- _PROMPT_: Write out exactly the lines of the entries below from the one holding "This screenshot has width=941, height=491." to the one holding "You are a computer-use agent. Image resolution: width=374", inclusive, and leave out all other lines.

Stored dataset items:
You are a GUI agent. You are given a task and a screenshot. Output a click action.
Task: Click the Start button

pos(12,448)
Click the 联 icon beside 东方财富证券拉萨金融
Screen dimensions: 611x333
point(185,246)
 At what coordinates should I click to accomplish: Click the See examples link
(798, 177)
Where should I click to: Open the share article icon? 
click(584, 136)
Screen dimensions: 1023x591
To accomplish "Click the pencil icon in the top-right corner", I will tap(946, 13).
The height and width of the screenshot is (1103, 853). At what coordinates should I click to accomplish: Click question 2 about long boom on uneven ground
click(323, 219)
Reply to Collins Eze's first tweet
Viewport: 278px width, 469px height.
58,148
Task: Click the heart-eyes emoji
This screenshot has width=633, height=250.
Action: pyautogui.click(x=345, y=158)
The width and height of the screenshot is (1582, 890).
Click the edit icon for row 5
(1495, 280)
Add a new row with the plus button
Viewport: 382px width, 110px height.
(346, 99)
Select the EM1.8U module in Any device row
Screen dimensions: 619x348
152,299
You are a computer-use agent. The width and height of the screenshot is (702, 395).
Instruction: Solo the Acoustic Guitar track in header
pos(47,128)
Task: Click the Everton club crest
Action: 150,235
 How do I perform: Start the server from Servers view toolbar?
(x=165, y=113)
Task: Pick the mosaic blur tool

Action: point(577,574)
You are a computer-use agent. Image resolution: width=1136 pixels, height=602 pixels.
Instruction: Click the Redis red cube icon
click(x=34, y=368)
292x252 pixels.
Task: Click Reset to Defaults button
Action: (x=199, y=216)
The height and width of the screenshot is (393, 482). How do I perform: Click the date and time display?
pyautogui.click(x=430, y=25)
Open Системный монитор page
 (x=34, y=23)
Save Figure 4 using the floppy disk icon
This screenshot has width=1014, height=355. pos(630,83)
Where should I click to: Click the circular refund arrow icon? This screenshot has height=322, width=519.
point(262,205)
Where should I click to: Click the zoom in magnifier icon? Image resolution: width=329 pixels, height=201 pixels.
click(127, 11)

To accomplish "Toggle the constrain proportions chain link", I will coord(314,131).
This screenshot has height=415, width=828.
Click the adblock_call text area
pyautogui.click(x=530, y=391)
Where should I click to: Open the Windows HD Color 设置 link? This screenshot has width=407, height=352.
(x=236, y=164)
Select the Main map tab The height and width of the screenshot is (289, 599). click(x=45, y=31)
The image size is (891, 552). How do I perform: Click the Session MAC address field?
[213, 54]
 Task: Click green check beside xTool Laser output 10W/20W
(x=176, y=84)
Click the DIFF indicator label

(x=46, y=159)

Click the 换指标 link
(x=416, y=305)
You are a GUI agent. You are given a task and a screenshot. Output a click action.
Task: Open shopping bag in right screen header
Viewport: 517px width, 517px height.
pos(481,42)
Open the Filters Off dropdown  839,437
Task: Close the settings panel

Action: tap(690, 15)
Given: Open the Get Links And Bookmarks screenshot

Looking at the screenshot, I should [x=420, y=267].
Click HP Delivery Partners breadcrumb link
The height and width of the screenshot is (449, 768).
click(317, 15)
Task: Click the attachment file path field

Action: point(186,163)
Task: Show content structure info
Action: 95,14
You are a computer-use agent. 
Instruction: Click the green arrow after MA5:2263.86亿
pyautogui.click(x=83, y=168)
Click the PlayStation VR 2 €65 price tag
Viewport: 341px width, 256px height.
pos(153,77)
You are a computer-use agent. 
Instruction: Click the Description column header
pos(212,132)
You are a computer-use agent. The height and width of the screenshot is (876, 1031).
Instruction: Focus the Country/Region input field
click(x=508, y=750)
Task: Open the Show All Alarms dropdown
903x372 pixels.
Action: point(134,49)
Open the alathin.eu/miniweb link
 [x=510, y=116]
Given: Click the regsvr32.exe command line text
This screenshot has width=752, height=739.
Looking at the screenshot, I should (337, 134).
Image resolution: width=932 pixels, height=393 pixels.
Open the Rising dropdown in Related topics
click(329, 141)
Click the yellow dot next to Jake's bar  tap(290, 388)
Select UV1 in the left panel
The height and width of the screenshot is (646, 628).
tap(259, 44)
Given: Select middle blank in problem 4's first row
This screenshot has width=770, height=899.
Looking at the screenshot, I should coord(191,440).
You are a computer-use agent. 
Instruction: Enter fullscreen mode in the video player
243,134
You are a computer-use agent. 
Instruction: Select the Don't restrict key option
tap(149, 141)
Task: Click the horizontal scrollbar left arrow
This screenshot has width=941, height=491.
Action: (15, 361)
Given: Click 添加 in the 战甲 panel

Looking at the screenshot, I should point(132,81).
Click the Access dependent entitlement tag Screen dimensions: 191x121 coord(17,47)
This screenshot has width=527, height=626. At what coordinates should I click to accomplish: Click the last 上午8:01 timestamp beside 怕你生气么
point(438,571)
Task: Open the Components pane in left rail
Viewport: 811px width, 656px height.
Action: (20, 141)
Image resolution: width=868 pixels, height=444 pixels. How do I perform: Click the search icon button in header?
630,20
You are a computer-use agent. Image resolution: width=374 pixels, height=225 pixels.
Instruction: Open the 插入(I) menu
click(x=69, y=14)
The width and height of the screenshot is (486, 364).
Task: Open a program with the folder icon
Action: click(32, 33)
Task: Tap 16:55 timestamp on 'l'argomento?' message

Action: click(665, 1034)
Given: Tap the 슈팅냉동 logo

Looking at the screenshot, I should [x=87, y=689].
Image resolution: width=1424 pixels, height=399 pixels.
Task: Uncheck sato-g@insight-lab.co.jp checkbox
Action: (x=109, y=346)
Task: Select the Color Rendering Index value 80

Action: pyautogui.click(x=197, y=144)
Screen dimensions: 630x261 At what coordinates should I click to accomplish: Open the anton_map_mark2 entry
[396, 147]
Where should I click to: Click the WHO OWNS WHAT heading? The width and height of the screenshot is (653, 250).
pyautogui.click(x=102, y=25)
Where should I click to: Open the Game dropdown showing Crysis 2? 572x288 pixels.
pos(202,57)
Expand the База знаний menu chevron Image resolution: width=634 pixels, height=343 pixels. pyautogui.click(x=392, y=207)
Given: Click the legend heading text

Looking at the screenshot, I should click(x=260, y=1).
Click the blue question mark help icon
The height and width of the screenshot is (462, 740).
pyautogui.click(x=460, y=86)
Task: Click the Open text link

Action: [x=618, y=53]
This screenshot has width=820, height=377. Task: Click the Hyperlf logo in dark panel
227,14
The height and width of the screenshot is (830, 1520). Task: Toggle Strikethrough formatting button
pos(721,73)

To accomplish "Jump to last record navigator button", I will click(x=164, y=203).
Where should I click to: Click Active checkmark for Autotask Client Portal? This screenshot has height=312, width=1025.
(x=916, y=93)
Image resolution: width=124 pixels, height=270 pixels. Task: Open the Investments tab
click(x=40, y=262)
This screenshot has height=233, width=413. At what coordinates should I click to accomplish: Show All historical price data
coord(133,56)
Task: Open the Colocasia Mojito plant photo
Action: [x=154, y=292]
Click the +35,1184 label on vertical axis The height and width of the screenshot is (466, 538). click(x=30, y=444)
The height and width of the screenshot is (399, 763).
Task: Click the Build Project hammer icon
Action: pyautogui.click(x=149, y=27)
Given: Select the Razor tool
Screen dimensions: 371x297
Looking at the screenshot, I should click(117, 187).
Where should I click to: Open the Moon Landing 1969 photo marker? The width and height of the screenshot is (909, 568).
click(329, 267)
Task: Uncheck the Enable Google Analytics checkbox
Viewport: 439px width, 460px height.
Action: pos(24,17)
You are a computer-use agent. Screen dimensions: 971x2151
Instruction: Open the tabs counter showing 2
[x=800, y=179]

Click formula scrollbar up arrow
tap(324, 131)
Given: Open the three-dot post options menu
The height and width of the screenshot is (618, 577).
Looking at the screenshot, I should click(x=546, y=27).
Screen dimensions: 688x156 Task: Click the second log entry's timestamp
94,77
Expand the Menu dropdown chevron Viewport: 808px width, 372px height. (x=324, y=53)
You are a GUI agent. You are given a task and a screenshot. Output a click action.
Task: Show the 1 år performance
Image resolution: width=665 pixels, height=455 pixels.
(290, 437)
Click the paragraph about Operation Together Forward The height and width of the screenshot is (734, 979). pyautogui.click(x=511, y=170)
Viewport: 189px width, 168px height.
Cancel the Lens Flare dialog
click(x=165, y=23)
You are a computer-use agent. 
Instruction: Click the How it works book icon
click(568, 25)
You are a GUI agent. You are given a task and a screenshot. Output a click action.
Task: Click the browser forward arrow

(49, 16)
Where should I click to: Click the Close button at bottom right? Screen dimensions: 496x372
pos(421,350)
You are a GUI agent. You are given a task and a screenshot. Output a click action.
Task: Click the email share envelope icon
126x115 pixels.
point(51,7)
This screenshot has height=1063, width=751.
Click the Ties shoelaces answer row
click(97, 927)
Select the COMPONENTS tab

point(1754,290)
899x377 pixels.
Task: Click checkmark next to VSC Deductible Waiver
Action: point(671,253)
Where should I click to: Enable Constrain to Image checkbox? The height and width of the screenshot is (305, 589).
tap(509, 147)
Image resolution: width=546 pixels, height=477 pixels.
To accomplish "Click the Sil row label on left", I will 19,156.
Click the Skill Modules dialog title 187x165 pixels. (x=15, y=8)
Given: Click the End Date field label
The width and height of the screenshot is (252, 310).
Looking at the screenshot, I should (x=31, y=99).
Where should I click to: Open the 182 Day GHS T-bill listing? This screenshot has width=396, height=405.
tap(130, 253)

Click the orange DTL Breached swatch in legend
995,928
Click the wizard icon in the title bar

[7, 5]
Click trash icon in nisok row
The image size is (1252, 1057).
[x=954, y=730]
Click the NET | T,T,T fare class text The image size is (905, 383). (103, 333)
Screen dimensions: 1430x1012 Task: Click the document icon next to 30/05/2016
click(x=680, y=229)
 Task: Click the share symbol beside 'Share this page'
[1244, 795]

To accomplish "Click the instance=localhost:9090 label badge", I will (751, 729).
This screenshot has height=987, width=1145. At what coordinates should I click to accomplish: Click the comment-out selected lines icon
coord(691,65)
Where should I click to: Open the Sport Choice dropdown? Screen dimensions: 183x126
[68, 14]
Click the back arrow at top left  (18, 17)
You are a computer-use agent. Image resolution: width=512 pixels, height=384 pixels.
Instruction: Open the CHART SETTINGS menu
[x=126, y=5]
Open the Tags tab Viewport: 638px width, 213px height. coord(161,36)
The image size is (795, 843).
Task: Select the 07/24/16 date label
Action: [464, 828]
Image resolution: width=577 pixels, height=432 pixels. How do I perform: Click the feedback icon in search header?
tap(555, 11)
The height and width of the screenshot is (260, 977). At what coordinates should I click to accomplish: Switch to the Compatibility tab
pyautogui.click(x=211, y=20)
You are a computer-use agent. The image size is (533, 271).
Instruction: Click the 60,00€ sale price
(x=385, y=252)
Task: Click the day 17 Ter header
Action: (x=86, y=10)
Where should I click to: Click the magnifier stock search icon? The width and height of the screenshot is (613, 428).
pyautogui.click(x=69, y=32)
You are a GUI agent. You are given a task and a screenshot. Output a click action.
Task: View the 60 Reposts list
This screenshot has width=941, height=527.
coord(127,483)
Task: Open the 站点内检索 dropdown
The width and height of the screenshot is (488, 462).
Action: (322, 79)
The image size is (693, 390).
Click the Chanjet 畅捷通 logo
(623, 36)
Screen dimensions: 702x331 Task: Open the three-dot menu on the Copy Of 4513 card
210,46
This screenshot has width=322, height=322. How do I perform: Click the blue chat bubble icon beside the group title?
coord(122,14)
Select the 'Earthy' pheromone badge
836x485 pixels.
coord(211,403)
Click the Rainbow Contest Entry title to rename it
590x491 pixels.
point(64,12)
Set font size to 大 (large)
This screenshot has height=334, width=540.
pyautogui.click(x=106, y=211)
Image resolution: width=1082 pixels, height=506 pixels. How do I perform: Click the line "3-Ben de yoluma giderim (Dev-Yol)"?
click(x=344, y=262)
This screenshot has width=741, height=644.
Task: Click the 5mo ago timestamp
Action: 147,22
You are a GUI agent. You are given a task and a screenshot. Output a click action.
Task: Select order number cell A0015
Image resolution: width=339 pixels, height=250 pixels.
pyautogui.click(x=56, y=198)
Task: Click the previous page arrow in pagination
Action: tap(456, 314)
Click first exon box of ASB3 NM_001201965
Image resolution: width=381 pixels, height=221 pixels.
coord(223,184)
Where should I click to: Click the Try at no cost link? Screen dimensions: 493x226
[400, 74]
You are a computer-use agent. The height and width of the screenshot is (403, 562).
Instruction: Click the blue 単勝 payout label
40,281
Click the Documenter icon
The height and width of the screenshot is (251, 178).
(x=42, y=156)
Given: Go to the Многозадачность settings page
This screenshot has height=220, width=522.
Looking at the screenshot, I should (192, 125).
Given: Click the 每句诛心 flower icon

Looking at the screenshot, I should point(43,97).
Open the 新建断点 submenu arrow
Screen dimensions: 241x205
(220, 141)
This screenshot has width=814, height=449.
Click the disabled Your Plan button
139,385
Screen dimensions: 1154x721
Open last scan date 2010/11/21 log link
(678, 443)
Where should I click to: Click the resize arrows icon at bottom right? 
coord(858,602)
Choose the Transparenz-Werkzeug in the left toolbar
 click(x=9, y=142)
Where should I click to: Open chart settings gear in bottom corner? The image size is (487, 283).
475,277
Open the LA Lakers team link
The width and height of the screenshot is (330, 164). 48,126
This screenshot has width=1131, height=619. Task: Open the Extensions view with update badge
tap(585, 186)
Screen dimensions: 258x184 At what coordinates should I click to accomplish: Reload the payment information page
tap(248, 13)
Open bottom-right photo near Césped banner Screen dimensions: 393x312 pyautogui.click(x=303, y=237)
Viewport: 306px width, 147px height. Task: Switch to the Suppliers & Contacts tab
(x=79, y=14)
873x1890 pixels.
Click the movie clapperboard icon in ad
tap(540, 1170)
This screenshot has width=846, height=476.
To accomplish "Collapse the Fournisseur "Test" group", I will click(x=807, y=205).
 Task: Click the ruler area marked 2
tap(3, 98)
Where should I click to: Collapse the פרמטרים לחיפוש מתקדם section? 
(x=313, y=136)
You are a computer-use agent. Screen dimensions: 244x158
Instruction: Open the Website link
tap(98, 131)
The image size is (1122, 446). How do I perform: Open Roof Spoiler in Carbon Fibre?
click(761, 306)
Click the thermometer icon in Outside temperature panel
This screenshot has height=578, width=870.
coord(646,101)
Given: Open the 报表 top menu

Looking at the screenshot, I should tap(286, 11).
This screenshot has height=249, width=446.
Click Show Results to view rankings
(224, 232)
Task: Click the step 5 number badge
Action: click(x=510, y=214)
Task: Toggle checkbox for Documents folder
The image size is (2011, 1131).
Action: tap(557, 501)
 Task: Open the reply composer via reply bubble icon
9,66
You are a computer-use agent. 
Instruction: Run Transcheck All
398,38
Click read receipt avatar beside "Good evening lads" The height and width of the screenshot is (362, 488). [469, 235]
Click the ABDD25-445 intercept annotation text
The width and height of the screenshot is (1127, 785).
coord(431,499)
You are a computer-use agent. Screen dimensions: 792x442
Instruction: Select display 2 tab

- _REPLY TO THE TASK_:
This screenshot has width=941, height=491.
Action: (15, 361)
Given: Click 添加 in the 战甲 panel

Looking at the screenshot, I should point(132,81).
Click the Access dependent entitlement tag Screen dimensions: 191x121 coord(17,47)
This screenshot has width=527, height=626. At what coordinates should I click to accomplish: Click the last 上午8:01 timestamp beside 怕你生气么
point(438,571)
Task: Open the Components pane in left rail
Viewport: 811px width, 656px height.
Action: (20, 141)
Image resolution: width=868 pixels, height=444 pixels. How do I perform: Click the search icon button in header?
630,20
You are a computer-use agent. Image resolution: width=374 pixels, height=225 pixels.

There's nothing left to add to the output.